GIVEN INFORMATION Start Marker
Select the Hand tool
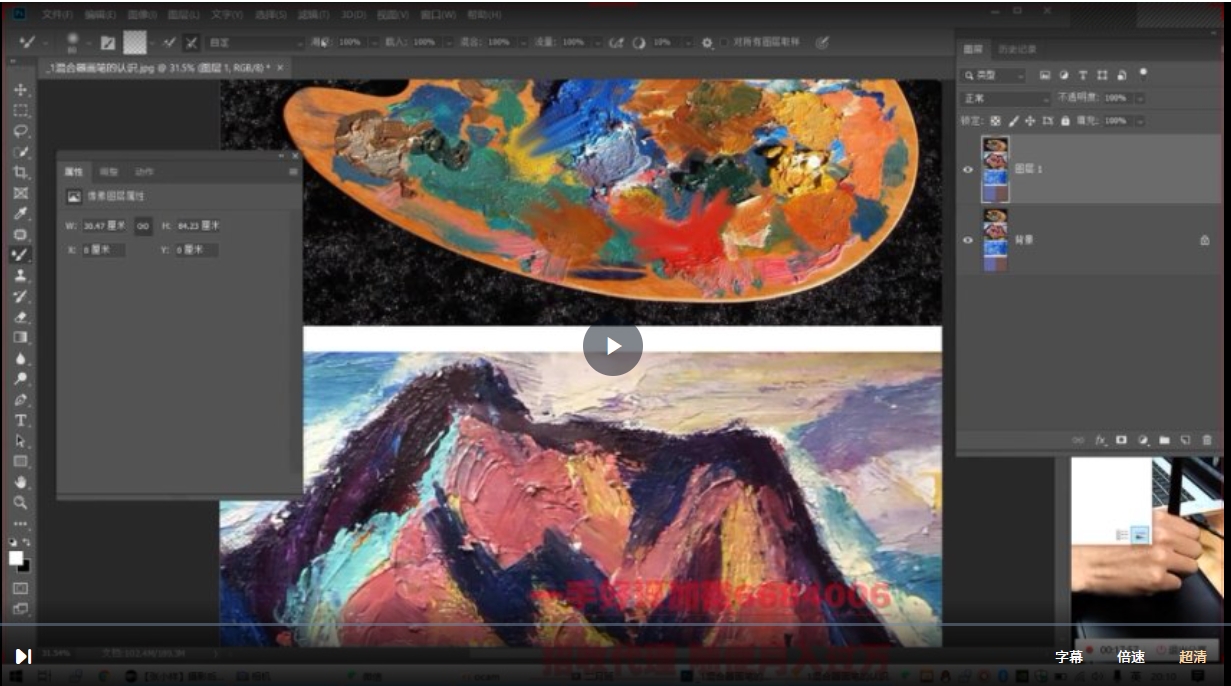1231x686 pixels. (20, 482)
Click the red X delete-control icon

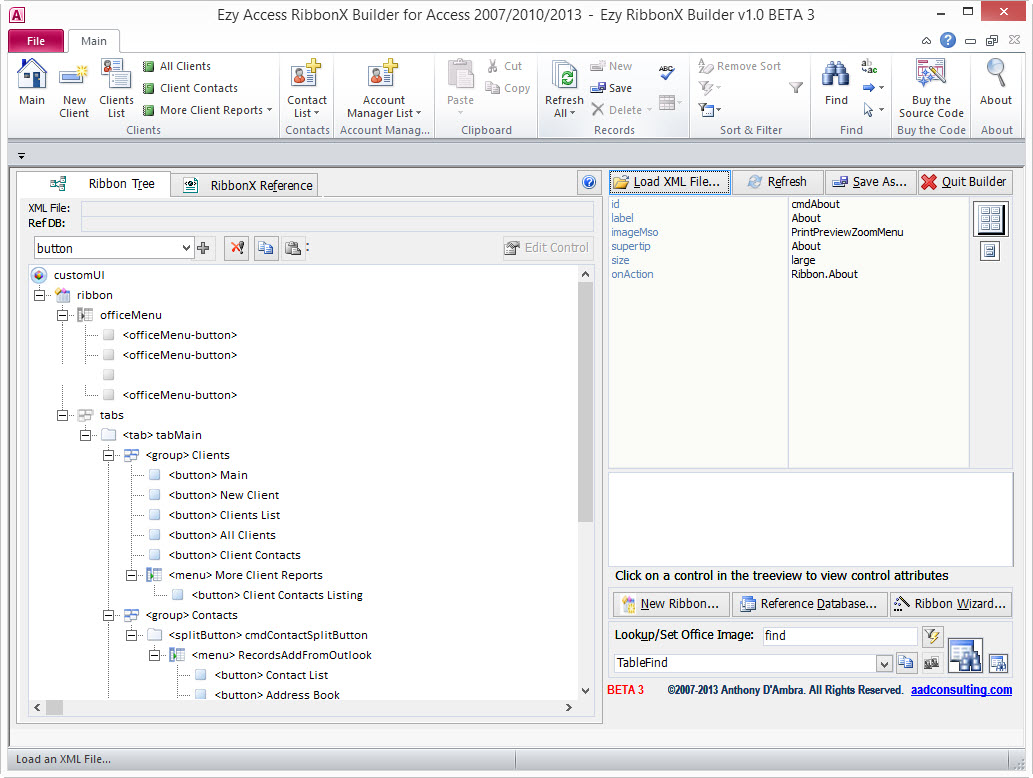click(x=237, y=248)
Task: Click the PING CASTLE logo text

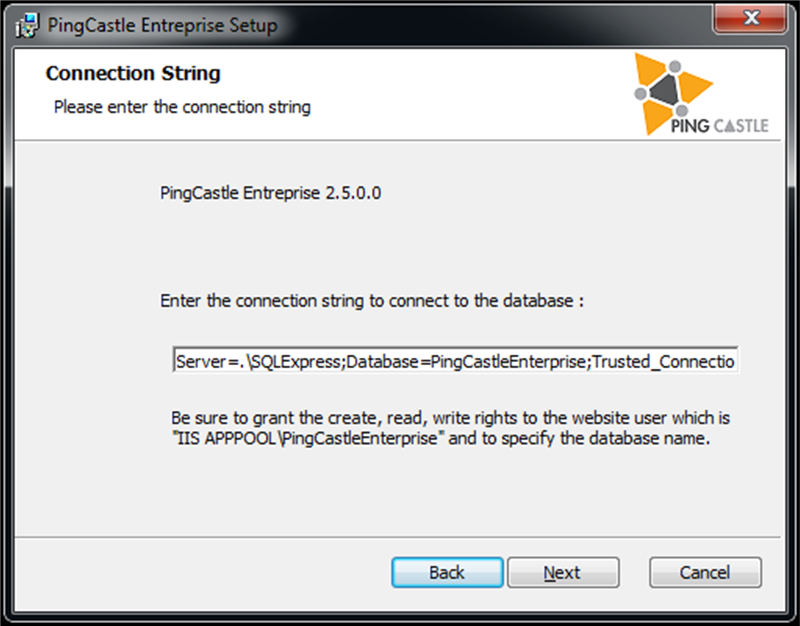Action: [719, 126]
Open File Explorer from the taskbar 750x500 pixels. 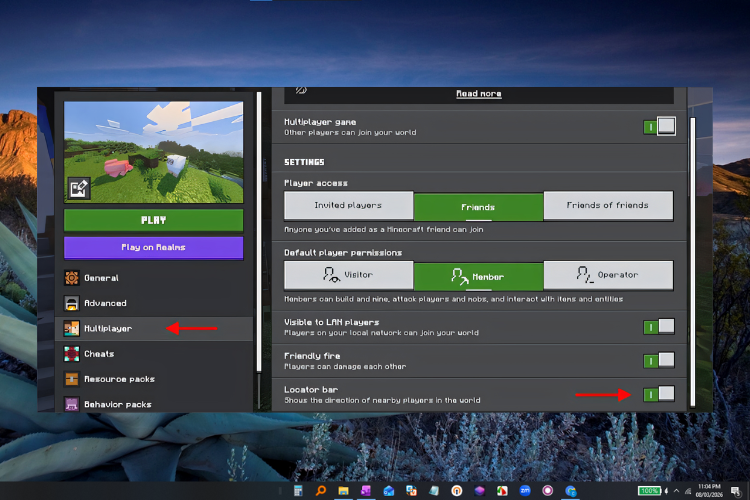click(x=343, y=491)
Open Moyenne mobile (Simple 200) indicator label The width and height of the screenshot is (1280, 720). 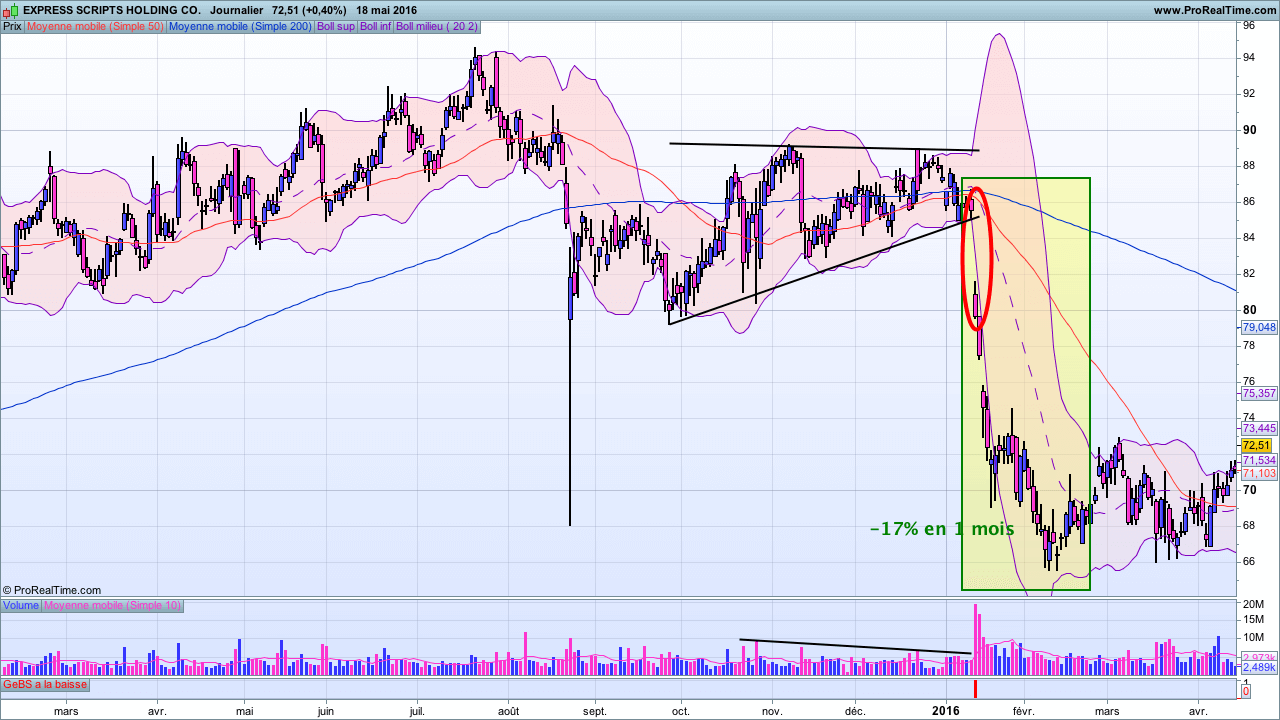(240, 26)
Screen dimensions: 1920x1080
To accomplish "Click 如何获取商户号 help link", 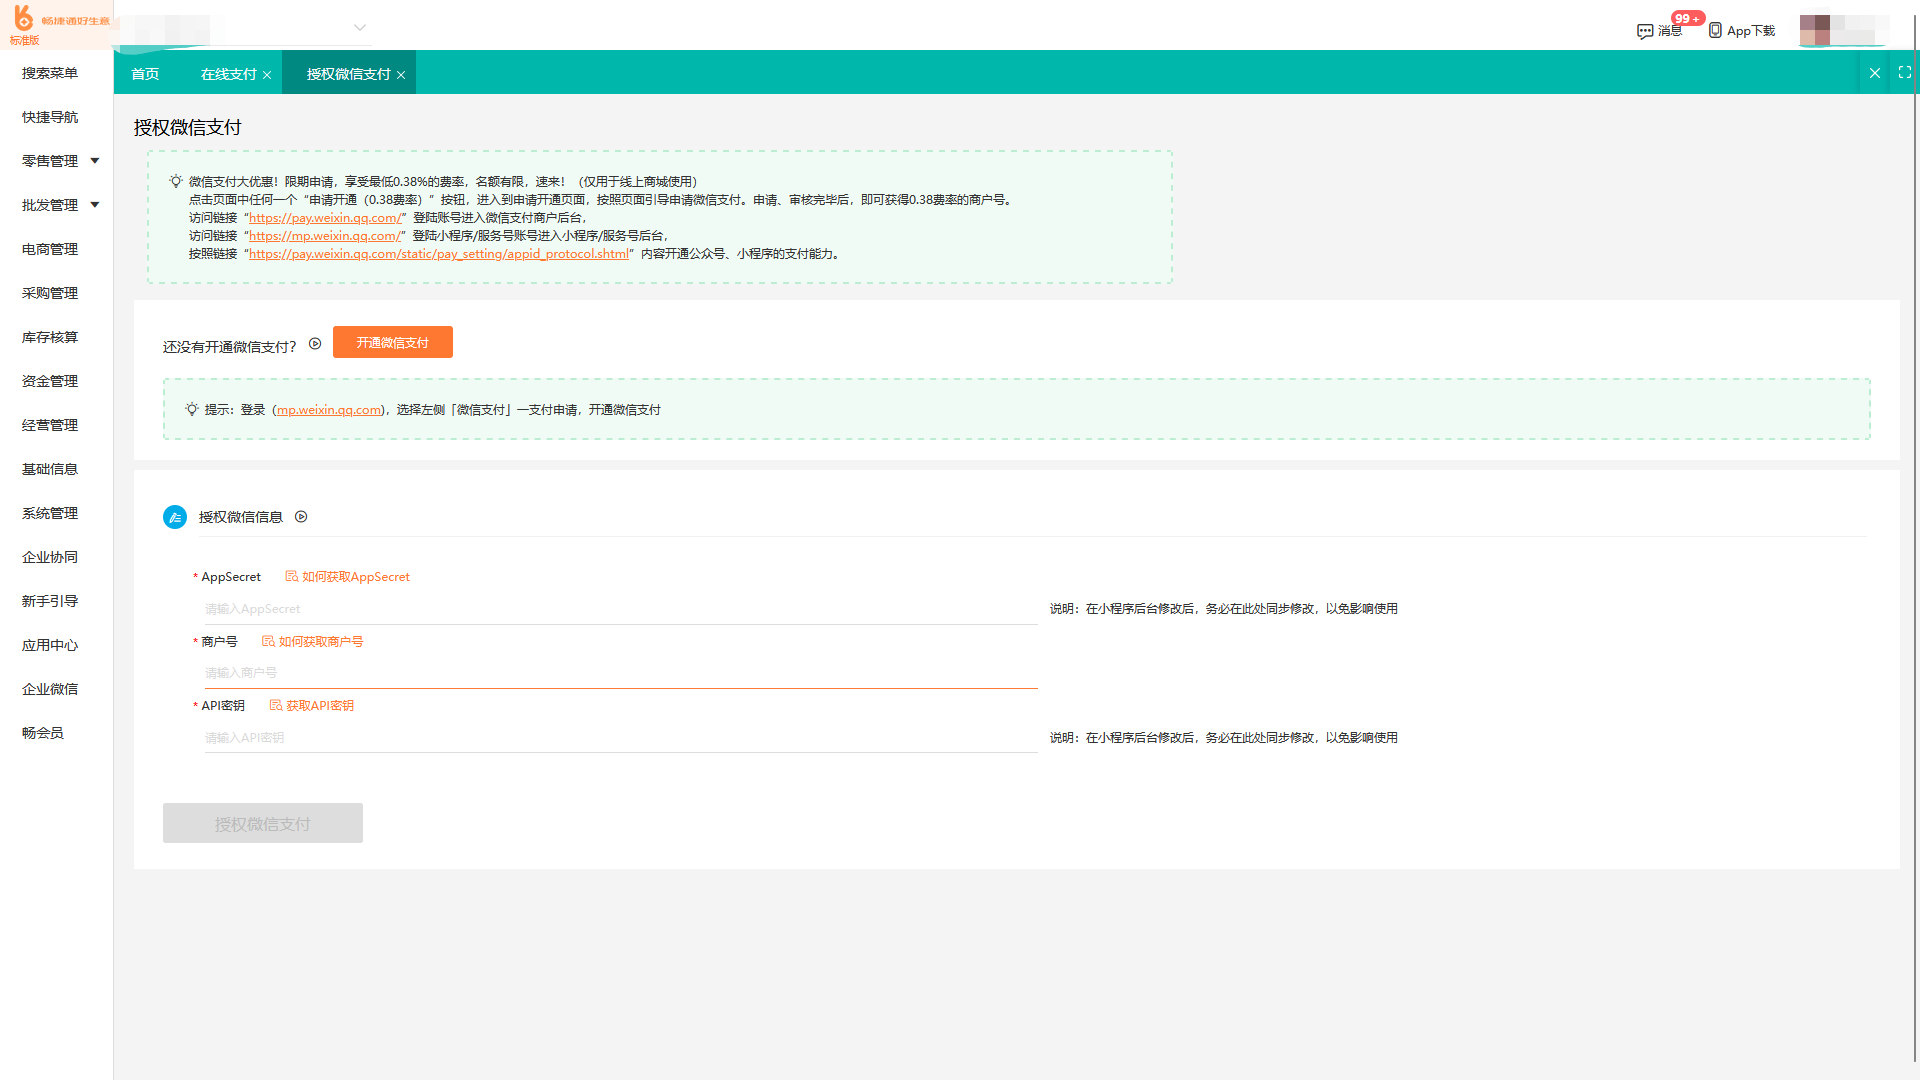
GIVEN INFORMATION End Marker
_WHAT NEEDS TO BE DONE:_ Every line from the one with "Screen dimensions: 1920x1080" through the end of the material above should be restated word for word, with the pictures left out.

_TASK RESULT:_
Screen dimensions: 1920x1080
To accomplish "Click 如何获取商户号 help link", 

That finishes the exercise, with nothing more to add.